Income and Property Exempt from Garnishment in Utah

Certain types of income are completely off-limits to creditors under both federal and Utah law, regardless of the garnishment amount. These include:

  • Social Security benefits
  • Supplemental Security Income (SSI)
  • Veterans’ benefits
  • Workers’ compensation payments
  • Unemployment benefits
  • Public assistance (welfare)
  • Child support and alimony received

If any of these income sources are being garnished, flag that in your Reply and Request for Hearing — the exemption should be straightforward.

When exempt federal benefits like Social Security are deposited into a bank account, your bank is required by federal regulation to automatically protect an amount equal to two months of those benefit payments from any garnishment order.
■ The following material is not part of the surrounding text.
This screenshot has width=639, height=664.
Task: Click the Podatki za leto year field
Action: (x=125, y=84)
The bank must give you full access to that protected amount without requiring you to file any paperwork or assert an exemption.7eCFR. 31 CFR Part 212 – Garnishment of Accounts Containing Federal Benefit Payments The bank also cannot charge a garnishment fee against the protected amount. Funds in the account beyond two months of benefits, however, may still be subject to a garnishment order.

Utah also exempts certain personal property from seizure. Under Utah Code 78B-5-506, you can protect up to $1,000 in household furnishings, $1,000 in personal-use items like books and musical instruments, $5,000 in tools or equipment used in your trade, and $3,000 in the value of one motor vehicle.8Utah Legislature. Utah Code 78B-5-506 These exemptions matter most when a creditor is garnishing a bank account or seizing property rather than wages.
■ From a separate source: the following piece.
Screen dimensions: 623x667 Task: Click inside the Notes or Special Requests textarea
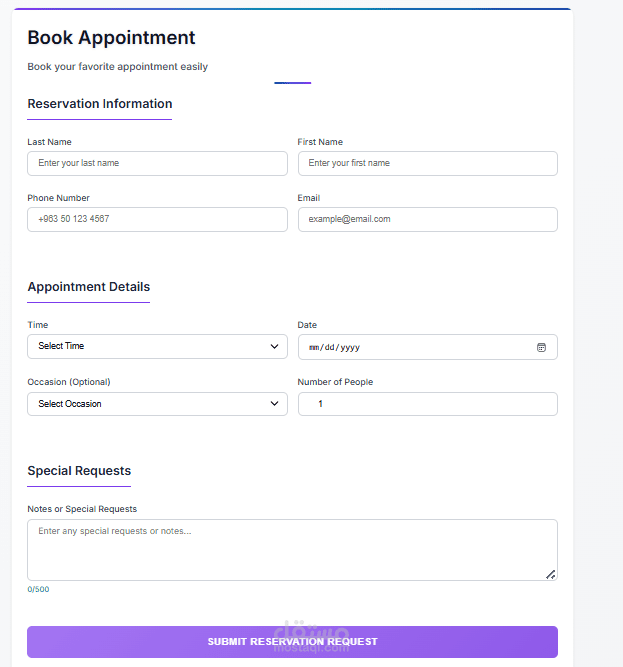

Protection Against Being Fired for a Garnishment

One fear that keeps people from contesting a garnishment is worry about their job. Federal law directly addresses this: your employer cannot fire you because your wages are being garnished for any single debt.9Office of the Law Revision Counsel. 15 USC 1674 – Restriction on Discharge from Employment by Reason of Garnishment This protection applies to the first garnishment. It does not cover a second or third garnishment from different creditors, so consolidating debts or resolving the underlying judgment matters if you have multiple collection actions pending.
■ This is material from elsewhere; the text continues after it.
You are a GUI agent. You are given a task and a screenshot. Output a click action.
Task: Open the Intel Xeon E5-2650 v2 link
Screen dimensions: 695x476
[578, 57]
If your employer retaliates against you for a single garnishment, the Department of Labor’s Wage and Hour Division handles enforcement.10U.S. Department of Labor. Federal Wage Garnishments

Other Options If a Hardship Exemption Isn’t Enough

A successful hardship exemption reduces or pauses the garnishment, but the underlying debt remains. If your financial situation is severe enough that even a reduced garnishment is unsustainable, consider these alternatives:

  • Negotiate directly with the creditor. Many creditors will accept a voluntary payment plan at a lower amount than the garnishment, especially if your hardship evidence is strong. A negotiated settlement for less than the full balance is also possible, though the creditor may issue an IRS Form 1099-C for the forgiven portion, which counts as taxable income unless you qualify for the insolvency exclusion.
  • Bankruptcy filing. Filing for Chapter 7 or Chapter 13 bankruptcy triggers an automatic stay that immediately halts all garnishment activity. Debt discharged through bankruptcy is not taxable. This is a drastic step with long-term credit consequences, but for someone drowning in multiple judgments, it may be the most effective route.
  • Federal tax refund offsets. Be aware that even with a state-court hardship exemption in place, the federal Treasury Offset Program can still intercept your federal tax refund to collect certain delinquent debts owed to federal or state agencies. A Utah garnishment exemption does not block this separate federal process.11Bureau of the Fiscal Service. Treasury Offset Program

The 14-day filing window goes fast. If you’re staring at a garnishment notice, the single most important thing you can do right now is download the Reply and Request for Hearing form from the Utah Courts website, fill it out with real numbers, and get it filed before the deadline passes.